The years changed Grim little also. When he visited Grenner, Ulfrik still found him unimaginative, envious, angry and unsatisfied, traits that had now grown from childish drawbacks to man-sized defects. His temper was explosive; only Orm could keep him calm. Grim had not grown much taller, but his stout body rippled with ropy muscle. At nineteen years old, Grim was a physical match for any man. He seemed afraid of Ulfrik, yet avoided him all the same. Ulfrik did not mind.

In the seven years Ulfrik had fostered with Auden, raiders had come only once more to Auden’s lands. A band of ragged men from Vestfold—new faces, the same old threats. Unrest in the north produced roving bands of men who had lost their livelihoods and homes. Those men had met the same end as the first Vestfold raiders.

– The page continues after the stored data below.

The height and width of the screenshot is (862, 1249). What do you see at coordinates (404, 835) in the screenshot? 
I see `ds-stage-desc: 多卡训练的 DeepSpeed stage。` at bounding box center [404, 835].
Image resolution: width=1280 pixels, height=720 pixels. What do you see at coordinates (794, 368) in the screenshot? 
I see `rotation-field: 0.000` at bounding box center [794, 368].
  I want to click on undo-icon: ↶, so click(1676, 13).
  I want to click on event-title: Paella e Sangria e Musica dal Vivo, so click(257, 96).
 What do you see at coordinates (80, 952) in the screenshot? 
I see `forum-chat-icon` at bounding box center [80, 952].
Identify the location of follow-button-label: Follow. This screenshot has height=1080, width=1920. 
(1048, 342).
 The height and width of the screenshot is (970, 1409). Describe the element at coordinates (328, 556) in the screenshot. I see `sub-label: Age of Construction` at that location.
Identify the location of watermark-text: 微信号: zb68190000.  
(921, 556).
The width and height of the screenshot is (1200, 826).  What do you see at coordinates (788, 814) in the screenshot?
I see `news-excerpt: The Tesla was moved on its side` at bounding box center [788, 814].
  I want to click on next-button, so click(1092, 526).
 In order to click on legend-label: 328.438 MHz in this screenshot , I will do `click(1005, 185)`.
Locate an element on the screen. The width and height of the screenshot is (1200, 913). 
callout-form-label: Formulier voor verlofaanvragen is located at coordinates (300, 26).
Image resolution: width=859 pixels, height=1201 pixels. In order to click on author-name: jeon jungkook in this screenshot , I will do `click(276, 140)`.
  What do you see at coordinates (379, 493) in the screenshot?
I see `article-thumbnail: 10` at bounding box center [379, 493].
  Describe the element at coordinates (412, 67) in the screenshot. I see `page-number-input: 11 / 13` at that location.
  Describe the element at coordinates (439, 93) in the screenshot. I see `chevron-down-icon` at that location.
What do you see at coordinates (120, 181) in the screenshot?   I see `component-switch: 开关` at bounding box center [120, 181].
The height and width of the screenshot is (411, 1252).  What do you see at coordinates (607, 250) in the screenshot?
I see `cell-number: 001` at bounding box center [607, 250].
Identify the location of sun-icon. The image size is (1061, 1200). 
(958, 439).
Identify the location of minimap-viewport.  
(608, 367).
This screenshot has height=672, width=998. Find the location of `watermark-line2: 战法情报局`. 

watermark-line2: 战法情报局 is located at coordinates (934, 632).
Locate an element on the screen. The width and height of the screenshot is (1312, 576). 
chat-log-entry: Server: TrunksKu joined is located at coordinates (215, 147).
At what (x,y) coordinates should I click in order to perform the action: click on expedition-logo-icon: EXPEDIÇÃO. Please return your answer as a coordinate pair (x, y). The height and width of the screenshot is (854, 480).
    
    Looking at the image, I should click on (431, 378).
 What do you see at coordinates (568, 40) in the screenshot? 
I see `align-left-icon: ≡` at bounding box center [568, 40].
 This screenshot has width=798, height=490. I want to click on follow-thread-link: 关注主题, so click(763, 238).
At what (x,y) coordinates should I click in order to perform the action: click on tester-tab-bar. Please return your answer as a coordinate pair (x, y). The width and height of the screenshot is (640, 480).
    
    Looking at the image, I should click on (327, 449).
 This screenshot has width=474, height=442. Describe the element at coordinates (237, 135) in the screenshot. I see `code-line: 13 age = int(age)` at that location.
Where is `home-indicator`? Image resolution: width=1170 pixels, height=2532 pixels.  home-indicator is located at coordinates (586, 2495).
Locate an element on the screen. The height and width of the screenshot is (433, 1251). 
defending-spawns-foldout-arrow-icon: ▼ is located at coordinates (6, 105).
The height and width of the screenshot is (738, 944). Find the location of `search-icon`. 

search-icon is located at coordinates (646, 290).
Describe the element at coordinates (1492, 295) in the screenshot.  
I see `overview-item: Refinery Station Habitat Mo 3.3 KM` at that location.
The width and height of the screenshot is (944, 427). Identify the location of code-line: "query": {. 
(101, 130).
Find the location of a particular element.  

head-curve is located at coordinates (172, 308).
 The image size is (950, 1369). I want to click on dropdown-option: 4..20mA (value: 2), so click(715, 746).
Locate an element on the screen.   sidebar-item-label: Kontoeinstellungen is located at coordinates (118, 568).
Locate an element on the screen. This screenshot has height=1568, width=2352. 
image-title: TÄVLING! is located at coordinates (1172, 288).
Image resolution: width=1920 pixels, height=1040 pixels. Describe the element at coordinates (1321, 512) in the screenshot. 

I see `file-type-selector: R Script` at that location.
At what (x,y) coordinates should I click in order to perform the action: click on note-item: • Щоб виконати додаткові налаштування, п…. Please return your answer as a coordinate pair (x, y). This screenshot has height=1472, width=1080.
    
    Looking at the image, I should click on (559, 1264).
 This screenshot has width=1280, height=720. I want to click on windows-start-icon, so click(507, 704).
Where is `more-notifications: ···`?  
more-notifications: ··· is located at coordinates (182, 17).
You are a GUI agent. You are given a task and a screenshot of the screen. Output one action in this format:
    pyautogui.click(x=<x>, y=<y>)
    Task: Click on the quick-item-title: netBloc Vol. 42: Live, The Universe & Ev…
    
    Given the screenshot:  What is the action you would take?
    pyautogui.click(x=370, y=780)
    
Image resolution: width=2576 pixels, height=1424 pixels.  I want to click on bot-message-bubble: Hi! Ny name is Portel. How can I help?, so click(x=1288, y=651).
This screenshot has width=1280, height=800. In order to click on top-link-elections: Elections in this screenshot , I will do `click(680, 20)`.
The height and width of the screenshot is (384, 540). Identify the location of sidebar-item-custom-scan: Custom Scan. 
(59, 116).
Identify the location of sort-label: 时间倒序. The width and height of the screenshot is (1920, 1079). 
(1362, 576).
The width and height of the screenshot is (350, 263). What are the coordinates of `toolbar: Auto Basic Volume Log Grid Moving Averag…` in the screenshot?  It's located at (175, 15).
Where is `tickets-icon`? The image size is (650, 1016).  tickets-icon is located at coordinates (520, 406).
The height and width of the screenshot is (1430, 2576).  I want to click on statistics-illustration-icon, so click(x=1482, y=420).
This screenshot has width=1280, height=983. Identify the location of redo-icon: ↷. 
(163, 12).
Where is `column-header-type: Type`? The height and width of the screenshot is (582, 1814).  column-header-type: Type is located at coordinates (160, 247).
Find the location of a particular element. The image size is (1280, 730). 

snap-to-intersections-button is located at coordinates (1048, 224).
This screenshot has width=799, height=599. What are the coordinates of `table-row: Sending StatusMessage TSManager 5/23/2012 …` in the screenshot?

Ulfrik had wielded Fate’s Needle for the first time in battle and sent three men to Valhalla, cementing his reputation as a war leader.

One sullen day in late autumn, a messenger from Grenner arrived at Auden’s hall.

“Your father has taken ill,” the man told him, his blue lips quivering in the cold. “Healing broths, magic—the wise woman attending him has tried everything. He is not expected to live.”

After rushed good-byes to his uncle and cousins, Ulfrik hurried home, deciding against the full day’s walk and riding one of Auden’s few horses instead.

Later that same night, he saw up ahead the beams of golden light shining from the hall’s shuttered windows, pulled taut against the night’s cold air.

“We thought you might come tonight,” said one of the guards.

“Gods keep your father,” said the other, as Ulfrik dismounted and gave Auden’s mount over to his care.

After a few strides, Ulfrik stopped and turned to the guards. “I don’t recognize either of you.”

“Your father is expanding his forces,” the other said, patting the horse’s neck as he spoke. “You know, the problems with the Vestfolders.”